──────── Given passage ────────
If we choose \({\hat{d}}^{(k)}\in (I+\lambda Q)^{-1}\big ({x}^{(k)}-\lambda f({x}^{(k)})\big )\), we have \({x}^{(k)}-\lambda f({x}^{(k)})\in {\hat{d}}^{(k)}+\lambda Q({\hat{d}}^{(k)})\) and

$$\begin{aligned} {\hat{y}}^{(k)}:=\big (\frac{1}{\lambda }({x}^{(k)}-{\hat{d}}^{(k)}),{x}^{(k)}-{\hat{d}}^{(k)}\big )\in G({x}^{(k)},{\hat{d}}^{(k)})\end{aligned}$$
(5.3)

follows. In order to show that this approach is feasible as an approximation step, we have to verify that a bound of the form (4.2) holds, at least for \({x}^{(k)}\) close to \(\bar{x}\).

Proposition 5.1

Let \(\bar{x}\) be a solution of (1.1) and assume that there is some \(\lambda >0\) such that the resolvent \((I+\lambda Q)^{-1}\) has a single-valued Lipschitz continuous localization S around \(\bar{x}-\lambda f(\bar{x})\) for \(\bar{x}\), i.e., there are neighborhoods V of \(\bar{x}-\lambda f(\bar{x})\) and U of \(\bar{x}\) such that \(S:V\rightarrow U\) is Lipschitz continuous and \((I+\lambda Q)^{-1}(z)\cap U =\{S(z)\}\) for \(z\in V\). Then there is some \(\delta >0\) and some \(\eta >0\) such that for every \(x\in {\mathscr{B}}_\delta (\bar{x})\) there holds \(x-\lambda f(x)\in V\) and the vectors \(\hat{d}:=S(x-\lambda f(x))\), \(\hat{y}:=(\frac{1}{\lambda }(x-\hat{d}), x-\hat{d})\in \mathrm {gph}\,G(x,\hat{d})\) satisfy the estimate

$$\begin{aligned}\Vert \big ((x,\hat{d}), \hat{y}\big )-\big ((\bar{x},\bar{x}),0\big )\Vert \le \eta \Vert x-\bar{x}\Vert .\end{aligned}$$

Proof

Choose \(\delta >0\) such that \({\mathscr{B}}_\delta (\bar{x})\subseteq (I-\lambda f)^{-1}(V)\) and let \(L_f, L_S>0\) denote the moduli of Lipschitz continuity of f on \({\mathscr{B}}_\delta (\bar{x})\) and of S on V, respectively. Consider \(x\in {\mathscr{B}}_\delta (\bar{x})\). Then, by construction, \(x-\lambda f(x)\in V\) and hence \(\hat{d}:=S(x-\lambda f(x))\) is well defined. Further, by (5.2), we have \(\bar{x}=S(\bar{x}-\lambda f(\bar{x}))\) implying

$$\begin{aligned}\Vert \hat{d}-\bar{x}\Vert =\Vert S(x-\lambda f(x))-S(\bar{x}-\lambda f(\bar{x}))\Vert \le L_S\Vert x-\lambda f(x)-(\bar{x}-\lambda f(\bar{x}))\Vert \le L_S(1+\lambda L_f)\Vert x-\bar{x}\Vert .\end{aligned}$$

In addition we have \(x-\lambda f(x)\in \hat{d}+\lambda Q(\hat{d})\) and \(\hat{y}\in \mathrm {gph}\,G(x,\hat{d})\) follows. Since \(\Vert \hat{y}\Vert \le (1+1/\lambda )\Vert \hat{d}-x\Vert \le (1+1/\lambda )(\Vert \hat{d}-\bar{x}\Vert +\Vert x-\bar{x}\Vert )\), we obtain

$$\begin{aligned}\Vert \big ((x,\hat{d}), \hat{y}\big )-\big ((\bar{x},\bar{x}),0\big )\Vert&\le \Vert x-\bar{x}\Vert +\Vert \hat{d}-\bar{x}\Vert +\Vert \hat{y}\Vert \le (2+\frac{1}{\lambda })(\Vert x-\bar{x}\Vert +\Vert \hat{d}-\bar{x}\Vert )\\&\le (2+\frac{1}{\lambda })(1+L_S(1+\lambda L_f))\Vert x-\bar{x}\Vert \end{aligned}$$

and the assertion follows.
────────
[Written request 1] Can you retype the given passage from "In addition we" up to and including "the assertion follows."?
──────── Record set ────────
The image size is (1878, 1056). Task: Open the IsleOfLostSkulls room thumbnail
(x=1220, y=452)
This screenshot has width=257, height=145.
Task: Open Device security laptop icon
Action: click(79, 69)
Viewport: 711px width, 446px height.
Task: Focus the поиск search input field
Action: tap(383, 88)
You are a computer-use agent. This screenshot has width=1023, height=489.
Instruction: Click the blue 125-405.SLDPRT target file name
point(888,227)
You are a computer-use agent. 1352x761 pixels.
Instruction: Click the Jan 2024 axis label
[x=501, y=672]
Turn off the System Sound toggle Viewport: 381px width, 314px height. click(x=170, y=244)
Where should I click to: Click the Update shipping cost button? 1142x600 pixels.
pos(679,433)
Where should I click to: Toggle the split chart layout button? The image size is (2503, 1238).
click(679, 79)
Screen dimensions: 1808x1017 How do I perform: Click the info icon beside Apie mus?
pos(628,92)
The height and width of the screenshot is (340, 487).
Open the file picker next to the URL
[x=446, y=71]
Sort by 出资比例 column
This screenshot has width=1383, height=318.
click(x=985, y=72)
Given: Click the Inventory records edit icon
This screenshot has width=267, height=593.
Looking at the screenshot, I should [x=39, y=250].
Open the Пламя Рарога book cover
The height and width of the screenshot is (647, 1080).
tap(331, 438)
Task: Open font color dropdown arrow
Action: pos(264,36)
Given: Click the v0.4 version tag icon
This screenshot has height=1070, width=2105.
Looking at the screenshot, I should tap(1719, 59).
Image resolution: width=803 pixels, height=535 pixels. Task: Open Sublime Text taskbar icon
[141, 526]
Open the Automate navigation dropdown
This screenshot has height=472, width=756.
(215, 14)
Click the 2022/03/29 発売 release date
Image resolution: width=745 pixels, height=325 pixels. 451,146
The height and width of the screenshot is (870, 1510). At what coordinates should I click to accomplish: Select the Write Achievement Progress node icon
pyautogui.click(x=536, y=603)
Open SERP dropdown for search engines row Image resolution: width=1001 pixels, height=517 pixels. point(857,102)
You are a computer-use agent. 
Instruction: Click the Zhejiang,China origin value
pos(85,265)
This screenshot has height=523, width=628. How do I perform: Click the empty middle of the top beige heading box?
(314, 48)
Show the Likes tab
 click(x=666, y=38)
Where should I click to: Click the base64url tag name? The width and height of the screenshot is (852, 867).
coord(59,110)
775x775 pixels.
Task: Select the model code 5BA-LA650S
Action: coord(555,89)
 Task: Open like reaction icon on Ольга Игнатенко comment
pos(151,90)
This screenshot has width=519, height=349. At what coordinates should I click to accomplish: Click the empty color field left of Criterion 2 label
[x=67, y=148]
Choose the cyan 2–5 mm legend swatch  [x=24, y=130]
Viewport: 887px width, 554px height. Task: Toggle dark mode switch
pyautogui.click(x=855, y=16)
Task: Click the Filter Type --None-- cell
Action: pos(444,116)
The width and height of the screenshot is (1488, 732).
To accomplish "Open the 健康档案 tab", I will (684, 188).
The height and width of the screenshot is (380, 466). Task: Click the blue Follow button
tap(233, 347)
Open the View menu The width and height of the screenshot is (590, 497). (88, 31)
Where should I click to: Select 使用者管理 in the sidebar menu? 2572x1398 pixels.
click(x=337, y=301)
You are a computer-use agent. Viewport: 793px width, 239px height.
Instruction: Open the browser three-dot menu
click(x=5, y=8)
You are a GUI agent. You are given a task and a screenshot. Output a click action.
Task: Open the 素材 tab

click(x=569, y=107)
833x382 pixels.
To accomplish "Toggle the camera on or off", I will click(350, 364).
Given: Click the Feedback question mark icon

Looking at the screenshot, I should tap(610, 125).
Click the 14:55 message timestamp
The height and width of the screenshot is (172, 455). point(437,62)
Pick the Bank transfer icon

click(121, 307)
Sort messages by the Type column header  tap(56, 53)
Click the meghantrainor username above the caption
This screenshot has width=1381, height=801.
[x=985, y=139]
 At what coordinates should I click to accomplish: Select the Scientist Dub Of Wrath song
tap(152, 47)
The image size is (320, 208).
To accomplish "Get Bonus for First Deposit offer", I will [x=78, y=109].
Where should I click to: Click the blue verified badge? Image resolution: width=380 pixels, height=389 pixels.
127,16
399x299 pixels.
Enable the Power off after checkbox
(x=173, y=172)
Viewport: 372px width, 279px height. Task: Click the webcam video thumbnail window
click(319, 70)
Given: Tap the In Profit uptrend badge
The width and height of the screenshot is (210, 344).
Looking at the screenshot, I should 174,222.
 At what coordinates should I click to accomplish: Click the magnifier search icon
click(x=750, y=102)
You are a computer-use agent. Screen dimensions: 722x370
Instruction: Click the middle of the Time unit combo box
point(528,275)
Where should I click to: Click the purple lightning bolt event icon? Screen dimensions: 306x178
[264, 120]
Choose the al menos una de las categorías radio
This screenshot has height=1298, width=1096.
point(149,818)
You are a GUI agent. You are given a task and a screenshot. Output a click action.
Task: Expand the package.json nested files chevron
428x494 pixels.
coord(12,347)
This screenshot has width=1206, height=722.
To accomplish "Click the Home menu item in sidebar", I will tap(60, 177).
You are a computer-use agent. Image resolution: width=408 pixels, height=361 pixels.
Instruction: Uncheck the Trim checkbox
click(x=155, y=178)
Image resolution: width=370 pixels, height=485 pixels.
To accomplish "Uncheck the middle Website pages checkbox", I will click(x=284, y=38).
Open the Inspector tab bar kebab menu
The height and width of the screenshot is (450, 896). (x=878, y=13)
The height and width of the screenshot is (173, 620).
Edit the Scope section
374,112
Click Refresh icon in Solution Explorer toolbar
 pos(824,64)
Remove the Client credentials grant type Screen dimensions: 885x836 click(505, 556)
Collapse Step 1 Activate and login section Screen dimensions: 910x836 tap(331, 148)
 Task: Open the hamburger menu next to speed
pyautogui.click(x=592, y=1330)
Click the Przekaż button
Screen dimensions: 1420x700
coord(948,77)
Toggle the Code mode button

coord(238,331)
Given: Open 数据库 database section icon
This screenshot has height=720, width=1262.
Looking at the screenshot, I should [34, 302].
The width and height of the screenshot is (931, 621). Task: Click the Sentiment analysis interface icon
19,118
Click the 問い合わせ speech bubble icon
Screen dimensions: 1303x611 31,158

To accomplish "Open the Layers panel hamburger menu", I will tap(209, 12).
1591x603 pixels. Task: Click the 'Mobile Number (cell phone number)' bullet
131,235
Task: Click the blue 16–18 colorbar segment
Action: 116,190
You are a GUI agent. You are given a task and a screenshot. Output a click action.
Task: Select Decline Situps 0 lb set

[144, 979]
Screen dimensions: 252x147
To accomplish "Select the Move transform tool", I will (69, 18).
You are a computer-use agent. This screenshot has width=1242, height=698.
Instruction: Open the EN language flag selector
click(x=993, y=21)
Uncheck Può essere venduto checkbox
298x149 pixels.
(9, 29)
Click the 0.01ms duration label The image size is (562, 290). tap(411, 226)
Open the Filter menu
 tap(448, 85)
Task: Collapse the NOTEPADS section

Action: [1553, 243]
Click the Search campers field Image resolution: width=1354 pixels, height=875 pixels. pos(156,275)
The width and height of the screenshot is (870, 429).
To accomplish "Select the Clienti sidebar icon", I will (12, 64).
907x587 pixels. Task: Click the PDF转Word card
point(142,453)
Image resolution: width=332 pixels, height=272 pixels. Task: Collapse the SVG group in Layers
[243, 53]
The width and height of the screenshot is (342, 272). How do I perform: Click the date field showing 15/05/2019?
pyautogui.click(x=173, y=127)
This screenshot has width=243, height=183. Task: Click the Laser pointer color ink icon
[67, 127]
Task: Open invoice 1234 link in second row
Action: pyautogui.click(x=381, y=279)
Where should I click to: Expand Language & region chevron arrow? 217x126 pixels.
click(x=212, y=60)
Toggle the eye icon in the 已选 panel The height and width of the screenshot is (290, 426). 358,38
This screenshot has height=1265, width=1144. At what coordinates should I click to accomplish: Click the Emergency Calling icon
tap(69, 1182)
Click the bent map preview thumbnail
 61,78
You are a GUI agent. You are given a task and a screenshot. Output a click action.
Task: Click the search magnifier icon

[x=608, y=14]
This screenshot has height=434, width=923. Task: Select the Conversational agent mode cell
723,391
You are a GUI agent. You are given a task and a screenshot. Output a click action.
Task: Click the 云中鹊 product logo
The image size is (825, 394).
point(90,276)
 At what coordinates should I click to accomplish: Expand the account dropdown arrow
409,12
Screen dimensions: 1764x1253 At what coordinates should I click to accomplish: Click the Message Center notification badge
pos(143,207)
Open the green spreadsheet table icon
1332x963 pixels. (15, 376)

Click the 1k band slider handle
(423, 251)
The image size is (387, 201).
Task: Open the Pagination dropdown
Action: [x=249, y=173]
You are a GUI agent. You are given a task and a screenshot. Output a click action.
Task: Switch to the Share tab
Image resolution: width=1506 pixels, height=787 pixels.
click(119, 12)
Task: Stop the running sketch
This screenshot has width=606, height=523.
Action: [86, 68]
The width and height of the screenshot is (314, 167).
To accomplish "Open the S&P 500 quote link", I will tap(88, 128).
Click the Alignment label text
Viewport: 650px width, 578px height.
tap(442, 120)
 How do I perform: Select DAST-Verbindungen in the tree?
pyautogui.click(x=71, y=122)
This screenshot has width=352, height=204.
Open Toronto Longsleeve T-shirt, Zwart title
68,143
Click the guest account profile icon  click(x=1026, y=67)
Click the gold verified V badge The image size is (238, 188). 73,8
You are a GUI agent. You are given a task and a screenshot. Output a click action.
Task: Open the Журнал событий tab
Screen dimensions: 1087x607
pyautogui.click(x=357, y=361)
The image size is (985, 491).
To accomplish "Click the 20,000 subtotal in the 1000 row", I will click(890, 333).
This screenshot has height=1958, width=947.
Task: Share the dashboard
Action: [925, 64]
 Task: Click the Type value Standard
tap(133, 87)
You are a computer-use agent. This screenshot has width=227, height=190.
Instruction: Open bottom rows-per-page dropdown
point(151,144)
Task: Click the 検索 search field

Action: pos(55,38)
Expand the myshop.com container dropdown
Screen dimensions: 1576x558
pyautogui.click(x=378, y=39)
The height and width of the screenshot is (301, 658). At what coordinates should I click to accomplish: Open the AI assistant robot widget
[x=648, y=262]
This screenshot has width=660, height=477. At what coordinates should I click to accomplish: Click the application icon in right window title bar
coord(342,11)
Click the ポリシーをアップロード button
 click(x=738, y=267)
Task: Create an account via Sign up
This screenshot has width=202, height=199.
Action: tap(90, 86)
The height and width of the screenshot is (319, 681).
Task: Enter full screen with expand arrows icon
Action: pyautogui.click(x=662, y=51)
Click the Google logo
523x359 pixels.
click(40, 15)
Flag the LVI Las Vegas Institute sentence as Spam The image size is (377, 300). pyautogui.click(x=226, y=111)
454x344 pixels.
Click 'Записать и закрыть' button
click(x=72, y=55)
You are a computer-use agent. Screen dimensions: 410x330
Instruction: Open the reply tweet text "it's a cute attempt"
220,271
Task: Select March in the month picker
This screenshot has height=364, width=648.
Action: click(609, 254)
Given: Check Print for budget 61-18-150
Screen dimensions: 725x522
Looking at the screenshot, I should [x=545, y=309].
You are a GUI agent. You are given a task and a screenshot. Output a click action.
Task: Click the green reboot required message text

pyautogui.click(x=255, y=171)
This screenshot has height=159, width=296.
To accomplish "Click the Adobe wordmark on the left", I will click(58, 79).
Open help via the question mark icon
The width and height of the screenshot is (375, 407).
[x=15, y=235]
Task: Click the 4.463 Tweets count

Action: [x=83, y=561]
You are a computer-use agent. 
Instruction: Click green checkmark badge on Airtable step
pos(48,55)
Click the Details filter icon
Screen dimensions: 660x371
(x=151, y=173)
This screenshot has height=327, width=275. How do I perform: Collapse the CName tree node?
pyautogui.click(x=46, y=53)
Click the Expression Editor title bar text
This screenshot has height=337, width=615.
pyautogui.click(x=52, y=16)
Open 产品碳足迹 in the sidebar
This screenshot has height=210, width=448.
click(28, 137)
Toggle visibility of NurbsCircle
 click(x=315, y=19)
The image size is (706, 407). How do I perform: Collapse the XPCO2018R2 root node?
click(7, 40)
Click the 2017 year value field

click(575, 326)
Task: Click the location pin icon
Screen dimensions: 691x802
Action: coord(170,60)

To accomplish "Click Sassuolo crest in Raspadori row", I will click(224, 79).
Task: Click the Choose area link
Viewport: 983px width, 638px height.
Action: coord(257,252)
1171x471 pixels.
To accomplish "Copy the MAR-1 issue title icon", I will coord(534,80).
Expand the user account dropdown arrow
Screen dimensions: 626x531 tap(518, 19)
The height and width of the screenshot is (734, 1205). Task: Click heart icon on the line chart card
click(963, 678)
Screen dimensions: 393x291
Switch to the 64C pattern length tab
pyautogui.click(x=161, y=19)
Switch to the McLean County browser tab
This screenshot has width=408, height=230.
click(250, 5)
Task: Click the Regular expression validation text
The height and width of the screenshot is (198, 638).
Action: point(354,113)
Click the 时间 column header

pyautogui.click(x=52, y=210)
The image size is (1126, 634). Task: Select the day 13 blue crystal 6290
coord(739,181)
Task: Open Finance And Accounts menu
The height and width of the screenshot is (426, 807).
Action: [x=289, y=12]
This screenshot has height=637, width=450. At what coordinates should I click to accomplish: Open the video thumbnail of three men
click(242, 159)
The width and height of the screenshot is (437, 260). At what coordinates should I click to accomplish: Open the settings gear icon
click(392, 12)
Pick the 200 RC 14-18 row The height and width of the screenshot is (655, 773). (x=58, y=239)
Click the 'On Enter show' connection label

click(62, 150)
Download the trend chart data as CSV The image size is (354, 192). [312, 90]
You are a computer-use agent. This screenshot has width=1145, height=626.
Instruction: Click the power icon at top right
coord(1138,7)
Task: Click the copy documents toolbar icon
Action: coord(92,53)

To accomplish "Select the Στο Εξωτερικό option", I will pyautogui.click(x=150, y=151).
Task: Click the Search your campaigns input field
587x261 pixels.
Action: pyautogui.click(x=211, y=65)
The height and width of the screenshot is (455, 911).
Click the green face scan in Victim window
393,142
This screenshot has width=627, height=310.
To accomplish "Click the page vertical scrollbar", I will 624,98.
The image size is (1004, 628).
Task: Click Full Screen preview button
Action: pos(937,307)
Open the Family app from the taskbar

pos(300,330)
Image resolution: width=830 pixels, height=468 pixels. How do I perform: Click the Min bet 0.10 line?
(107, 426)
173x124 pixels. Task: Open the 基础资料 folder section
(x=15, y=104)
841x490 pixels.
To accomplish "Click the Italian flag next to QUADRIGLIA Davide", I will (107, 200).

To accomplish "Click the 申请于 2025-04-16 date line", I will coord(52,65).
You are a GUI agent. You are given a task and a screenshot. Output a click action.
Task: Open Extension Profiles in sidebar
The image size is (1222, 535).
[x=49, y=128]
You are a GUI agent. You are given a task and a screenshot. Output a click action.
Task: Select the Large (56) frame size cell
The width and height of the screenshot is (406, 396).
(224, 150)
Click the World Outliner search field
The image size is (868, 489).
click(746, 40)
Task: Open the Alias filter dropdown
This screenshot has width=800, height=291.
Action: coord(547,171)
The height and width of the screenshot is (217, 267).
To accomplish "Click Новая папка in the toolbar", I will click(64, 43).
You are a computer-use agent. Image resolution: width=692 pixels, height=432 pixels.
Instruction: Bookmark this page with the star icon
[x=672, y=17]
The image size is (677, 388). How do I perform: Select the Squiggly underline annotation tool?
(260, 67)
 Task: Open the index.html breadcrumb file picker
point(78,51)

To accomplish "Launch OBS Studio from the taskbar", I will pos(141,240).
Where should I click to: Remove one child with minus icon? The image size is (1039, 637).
────────
[Written request 2] Can you put the lines of the records from the line with "I will coord(52,65)." up to and including the line with "[x=49, y=128]" into a Markdown table with the columns Row and Line, where Row holds a row number and Line holds the line, leaving out any blank lines?

[Worked solution 1]
In addition we have \(x-\lambda f(x)\in \hat{d}+\lambda Q(\hat{d})\) and \(\hat{y}\in \mathrm {gph}\,G(x,\hat{d})\) follows. Since \(\Vert \hat{y}\Vert \le (1+1/\lambda )\Vert \hat{d}-x\Vert \le (1+1/\lambda )(\Vert \hat{d}-\bar{x}\Vert +\Vert x-\bar{x}\Vert )\), we obtain

$$\begin{aligned}\Vert \big ((x,\hat{d}), \hat{y}\big )-\big ((\bar{x},\bar{x}),0\big )\Vert&\le \Vert x-\bar{x}\Vert +\Vert \hat{d}-\bar{x}\Vert +\Vert \hat{y}\Vert \le (2+\frac{1}{\lambda })(\Vert x-\bar{x}\Vert +\Vert \hat{d}-\bar{x}\Vert )\\&\le (2+\frac{1}{\lambda })(1+L_S(1+\lambda L_f))\Vert x-\bar{x}\Vert \end{aligned}$$

and the assertion follows.

[Worked solution 2]
| Row | Line |
|---|---|
| 1 | To accomplish "Click the 申请于 2025-04-16 date line", I will coord(52,65). |
| 2 | You are a GUI agent. You are given a task and a screenshot. Output a click action. |
| 3 | Task: Open Extension Profiles in sidebar |
| 4 | The image size is (1222, 535). |
| 5 | [x=49, y=128] |